Your goal: Among the entries, find the lines with the string "panel" and copy them.

Source material:
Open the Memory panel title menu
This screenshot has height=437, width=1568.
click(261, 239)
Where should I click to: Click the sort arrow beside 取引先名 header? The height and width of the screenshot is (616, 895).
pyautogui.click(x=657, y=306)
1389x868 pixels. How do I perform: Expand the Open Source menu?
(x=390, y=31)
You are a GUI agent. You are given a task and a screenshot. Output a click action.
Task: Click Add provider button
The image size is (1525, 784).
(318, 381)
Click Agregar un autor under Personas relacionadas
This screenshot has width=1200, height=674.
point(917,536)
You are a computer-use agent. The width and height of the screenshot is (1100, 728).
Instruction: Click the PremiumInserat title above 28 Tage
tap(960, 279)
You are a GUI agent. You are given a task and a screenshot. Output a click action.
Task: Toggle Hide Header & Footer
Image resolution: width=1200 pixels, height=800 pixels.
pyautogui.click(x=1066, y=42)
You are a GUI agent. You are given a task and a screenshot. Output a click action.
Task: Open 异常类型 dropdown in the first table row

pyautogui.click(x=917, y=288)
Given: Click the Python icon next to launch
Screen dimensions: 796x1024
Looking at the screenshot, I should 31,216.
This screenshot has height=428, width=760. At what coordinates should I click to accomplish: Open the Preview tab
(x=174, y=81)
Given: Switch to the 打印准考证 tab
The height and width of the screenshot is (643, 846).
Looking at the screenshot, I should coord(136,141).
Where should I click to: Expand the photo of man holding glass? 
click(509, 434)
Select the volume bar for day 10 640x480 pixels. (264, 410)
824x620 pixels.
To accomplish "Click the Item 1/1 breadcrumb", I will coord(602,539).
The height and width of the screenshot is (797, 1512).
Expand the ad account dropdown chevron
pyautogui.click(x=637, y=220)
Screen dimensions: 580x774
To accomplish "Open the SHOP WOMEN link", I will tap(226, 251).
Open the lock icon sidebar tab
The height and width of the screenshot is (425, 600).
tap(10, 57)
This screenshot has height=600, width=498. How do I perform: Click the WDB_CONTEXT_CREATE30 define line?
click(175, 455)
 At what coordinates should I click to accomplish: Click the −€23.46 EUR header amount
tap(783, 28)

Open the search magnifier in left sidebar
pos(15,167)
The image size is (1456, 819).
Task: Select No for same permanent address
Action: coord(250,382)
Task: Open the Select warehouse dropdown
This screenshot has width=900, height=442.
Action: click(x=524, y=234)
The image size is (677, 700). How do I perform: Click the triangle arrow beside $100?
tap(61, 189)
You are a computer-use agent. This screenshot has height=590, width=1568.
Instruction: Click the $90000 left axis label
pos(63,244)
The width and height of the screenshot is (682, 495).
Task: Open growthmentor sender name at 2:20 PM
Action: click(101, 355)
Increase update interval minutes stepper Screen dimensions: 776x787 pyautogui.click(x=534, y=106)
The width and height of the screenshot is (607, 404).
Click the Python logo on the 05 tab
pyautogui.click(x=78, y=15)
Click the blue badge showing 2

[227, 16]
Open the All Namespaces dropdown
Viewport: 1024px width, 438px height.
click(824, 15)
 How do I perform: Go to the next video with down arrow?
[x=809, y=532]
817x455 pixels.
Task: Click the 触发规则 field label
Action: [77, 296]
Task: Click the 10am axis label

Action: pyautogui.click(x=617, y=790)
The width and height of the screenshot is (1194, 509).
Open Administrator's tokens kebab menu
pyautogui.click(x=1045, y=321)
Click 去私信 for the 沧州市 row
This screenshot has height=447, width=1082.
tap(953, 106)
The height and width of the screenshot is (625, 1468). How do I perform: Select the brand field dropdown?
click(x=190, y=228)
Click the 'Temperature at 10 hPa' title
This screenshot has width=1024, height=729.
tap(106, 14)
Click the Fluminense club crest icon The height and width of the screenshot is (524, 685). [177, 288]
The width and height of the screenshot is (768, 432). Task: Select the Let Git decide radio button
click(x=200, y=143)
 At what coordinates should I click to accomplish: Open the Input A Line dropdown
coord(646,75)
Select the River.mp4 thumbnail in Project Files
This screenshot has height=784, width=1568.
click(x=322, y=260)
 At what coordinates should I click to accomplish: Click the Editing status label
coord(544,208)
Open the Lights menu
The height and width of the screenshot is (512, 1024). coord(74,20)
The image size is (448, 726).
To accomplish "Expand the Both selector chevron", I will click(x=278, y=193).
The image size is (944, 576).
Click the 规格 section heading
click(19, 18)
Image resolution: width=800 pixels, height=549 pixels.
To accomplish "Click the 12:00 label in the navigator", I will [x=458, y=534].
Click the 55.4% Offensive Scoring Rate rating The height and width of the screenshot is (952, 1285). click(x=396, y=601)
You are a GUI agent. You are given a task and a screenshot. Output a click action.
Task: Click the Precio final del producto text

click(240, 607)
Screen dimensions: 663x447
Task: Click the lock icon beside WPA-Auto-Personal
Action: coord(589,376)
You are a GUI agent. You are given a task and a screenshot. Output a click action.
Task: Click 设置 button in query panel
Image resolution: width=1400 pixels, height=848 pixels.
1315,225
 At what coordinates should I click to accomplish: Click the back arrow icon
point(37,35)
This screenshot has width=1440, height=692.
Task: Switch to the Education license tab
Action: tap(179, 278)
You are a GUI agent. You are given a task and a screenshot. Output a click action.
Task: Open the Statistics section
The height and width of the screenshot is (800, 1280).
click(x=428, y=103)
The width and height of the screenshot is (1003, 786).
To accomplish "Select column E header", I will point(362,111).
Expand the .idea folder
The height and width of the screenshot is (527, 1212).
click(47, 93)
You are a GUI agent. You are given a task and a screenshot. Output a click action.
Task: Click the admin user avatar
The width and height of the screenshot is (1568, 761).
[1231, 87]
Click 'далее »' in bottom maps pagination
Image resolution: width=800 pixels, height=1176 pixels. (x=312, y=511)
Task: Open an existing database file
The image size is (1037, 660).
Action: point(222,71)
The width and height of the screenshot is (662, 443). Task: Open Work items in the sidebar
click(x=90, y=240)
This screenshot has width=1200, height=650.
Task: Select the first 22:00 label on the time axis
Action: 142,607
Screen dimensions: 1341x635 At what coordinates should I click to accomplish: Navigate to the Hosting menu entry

Answer to this task:
Open the Memory panel title menu
Task: Click 设置 button in query panel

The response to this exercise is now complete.